Stalking, molestation, and sending unsolicited sexual images all contribute to the humiliation of women. Rape culture normalises acts of groping, sexual harassment, and sexual coercion, thereby taking away women’s authority over their own bodies. Tolerating this kind of behaviour fosters a culture in which acts of violence, such as rape, honour killings, acid attacks, and domestic violence, are excused.

Just because you’re not a rapist doesn’t mean you don’t contribute to rape culture.

Examples of Rape Culture

Rape jokes and Trivializing sexual assault 

Trivialising sexual assault is an example of rape culture. We foster rape culture and trivialise an essential issue when we laugh at fraternity chants like “No means Yes” with the argument that “Boys will be Boys.” When we turn rape into a joke, it becomes more difficult to take true rape allegations seriously. When we don’t take rape allegations seriously, rape becomes more acceptable.

Victim Blaming

Victim-blaming implies that rape is expected in certain circumstances. We legitimise rape and blame the victims for the crimes of their abusers by asking questions like “What was she doing there?” or “How intoxicated was she?  We are allowing rape to continue when we don’t hold perpetrators accountable for their crimes.

Objectifying Women

We are giving out the message that women are less than human when we objectify them. And if they are simply objects rather than individuals, sexual violence on women seems more acceptable. Sexual objectification of women is seen to be more prominent in the R&B/Hip-Hop and Pop Music Video genre.

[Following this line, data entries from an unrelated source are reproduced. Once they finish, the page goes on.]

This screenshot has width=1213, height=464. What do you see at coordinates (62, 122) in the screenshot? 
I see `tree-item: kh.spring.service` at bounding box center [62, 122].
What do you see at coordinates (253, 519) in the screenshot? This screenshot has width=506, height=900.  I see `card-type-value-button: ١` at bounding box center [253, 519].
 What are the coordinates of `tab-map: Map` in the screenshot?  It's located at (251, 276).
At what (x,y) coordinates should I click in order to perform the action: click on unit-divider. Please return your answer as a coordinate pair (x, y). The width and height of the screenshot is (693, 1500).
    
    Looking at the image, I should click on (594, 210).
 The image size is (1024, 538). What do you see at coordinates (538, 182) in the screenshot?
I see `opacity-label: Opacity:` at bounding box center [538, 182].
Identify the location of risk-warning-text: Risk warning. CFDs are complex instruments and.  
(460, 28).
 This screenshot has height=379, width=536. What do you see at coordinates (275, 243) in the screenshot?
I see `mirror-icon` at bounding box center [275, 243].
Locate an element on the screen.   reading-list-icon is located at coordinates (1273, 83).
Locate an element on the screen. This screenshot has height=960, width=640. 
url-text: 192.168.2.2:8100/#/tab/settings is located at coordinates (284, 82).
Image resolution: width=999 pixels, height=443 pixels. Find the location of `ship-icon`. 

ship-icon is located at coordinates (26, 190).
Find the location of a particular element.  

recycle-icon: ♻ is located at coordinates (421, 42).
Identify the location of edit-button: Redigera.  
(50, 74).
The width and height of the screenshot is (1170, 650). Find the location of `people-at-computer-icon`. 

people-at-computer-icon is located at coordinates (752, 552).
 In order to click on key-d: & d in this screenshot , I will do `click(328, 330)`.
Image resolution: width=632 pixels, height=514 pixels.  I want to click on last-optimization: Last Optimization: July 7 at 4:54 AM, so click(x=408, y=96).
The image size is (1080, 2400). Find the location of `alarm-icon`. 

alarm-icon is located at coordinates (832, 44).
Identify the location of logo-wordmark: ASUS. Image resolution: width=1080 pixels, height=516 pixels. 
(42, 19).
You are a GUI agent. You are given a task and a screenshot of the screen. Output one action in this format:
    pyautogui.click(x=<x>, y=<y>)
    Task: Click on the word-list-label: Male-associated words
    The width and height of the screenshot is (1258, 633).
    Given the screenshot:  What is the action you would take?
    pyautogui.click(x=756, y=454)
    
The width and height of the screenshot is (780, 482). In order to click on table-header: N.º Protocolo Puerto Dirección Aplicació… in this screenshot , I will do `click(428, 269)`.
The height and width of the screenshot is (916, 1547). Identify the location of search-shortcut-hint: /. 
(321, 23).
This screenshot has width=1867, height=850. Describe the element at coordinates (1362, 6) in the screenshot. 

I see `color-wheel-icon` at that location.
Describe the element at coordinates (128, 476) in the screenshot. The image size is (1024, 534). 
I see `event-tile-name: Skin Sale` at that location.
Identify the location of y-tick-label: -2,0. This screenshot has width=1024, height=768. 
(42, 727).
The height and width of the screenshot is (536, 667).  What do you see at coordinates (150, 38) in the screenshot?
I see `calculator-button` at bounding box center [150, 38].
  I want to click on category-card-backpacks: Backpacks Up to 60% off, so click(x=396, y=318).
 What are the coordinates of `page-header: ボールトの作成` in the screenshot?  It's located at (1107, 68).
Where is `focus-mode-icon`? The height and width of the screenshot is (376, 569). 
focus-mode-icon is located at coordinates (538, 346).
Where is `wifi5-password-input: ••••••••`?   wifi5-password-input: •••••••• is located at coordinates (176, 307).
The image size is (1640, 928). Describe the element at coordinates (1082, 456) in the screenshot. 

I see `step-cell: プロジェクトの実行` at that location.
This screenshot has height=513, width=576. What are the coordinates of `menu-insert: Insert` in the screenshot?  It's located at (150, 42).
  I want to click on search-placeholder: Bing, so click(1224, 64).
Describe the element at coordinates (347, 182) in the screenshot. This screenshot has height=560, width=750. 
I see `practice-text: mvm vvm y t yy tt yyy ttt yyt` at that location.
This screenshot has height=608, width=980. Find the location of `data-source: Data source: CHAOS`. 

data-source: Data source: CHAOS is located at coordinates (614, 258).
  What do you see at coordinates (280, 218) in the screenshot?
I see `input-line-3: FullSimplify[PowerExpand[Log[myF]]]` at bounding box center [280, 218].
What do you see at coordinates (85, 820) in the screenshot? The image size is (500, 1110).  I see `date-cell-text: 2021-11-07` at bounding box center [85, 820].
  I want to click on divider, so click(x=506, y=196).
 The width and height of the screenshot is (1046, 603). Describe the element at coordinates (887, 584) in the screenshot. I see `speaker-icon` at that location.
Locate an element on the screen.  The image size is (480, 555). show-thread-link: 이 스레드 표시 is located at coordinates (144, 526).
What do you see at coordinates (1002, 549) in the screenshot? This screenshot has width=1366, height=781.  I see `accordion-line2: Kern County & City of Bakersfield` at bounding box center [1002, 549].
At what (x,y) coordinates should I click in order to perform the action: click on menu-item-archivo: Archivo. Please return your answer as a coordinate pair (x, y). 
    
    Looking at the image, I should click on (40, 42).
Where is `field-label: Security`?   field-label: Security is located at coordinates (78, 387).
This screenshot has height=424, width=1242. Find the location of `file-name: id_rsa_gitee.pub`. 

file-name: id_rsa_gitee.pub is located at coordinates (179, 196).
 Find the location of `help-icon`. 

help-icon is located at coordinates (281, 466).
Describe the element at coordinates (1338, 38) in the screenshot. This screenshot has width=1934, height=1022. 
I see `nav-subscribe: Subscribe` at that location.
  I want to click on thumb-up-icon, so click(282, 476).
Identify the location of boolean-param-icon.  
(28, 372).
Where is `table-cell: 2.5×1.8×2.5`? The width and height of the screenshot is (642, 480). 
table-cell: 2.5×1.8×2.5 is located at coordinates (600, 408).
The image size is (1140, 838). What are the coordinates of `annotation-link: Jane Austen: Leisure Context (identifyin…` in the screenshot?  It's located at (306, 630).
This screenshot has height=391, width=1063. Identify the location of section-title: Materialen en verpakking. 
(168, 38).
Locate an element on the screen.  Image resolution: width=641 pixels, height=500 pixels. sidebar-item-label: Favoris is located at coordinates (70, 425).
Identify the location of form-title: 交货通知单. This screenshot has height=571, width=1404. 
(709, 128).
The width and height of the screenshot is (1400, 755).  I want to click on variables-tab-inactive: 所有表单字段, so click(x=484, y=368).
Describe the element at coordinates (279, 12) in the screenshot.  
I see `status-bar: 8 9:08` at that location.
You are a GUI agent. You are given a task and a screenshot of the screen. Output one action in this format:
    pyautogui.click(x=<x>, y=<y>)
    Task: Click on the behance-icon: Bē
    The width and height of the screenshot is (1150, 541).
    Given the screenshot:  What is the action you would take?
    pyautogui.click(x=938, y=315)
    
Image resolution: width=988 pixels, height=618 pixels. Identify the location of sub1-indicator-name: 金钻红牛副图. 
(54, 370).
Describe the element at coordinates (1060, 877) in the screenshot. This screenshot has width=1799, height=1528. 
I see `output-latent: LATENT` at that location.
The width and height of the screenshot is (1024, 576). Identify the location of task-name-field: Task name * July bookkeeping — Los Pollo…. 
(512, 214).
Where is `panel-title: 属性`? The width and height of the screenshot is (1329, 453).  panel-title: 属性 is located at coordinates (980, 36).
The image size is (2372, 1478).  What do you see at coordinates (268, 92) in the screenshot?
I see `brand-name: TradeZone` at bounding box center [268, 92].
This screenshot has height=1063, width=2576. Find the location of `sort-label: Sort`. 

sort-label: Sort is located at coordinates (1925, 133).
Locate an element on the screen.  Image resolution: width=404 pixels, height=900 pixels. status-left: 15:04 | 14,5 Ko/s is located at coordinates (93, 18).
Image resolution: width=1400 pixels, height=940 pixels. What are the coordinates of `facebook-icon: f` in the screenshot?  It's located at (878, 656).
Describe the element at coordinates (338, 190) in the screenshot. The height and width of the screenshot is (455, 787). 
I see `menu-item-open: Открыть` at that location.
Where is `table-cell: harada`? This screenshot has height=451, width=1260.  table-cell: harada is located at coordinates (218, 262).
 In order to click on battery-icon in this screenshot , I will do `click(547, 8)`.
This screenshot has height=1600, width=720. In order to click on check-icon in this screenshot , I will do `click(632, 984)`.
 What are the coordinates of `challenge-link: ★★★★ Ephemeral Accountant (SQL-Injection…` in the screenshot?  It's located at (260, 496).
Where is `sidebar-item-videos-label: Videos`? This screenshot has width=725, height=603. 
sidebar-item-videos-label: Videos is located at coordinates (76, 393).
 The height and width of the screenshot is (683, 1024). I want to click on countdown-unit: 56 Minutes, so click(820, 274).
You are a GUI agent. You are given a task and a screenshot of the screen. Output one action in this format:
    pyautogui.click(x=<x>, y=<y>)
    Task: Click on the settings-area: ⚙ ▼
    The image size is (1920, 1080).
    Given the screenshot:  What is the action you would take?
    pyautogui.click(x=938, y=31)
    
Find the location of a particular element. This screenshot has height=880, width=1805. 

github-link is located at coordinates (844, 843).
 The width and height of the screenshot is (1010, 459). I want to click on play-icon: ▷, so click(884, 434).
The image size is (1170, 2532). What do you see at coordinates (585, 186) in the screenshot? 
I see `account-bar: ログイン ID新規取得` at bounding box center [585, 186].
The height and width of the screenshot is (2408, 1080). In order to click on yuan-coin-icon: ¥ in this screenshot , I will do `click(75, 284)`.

We validate people who argue that women “ask for it” ( deserve to be raped) by wearing revealing clothes or having a lot of sexual partners when we criticise or shame them for having sex.

Why is victim-blaming dangerous?

Victim-blaming attitudes make the victim/survivor defensive and makes it more difficult for them to come forward and report the abuse. Victim-blaming attitudes further reinforce what the abuser has been saying all along: That the victim is to blame for what has happened. Society enables the abuser to perpetrate relationship abuse or sexual assault by adopting victim-blaming attitudes.

How can WE as a society combat Rape Culture?

  •  If you witness someone making an offensive joke or trivialising rape, CALL THEM OUT
  • Do not use language that degrades or objectifies women
  • Hold abusers accountable for their acts: do not allow them to manufacture excuses for their actions 
  • Always converse with your sexual partners and do not take their consent for granted
  • Adopt Zero-Tolerance policies for sexual harassment and violence in the places where you live, work and play

The fact is, rape and sexual harassment are real issues that are not to be taken lightly. Rape culture is everyone’s issue, regardless of gender.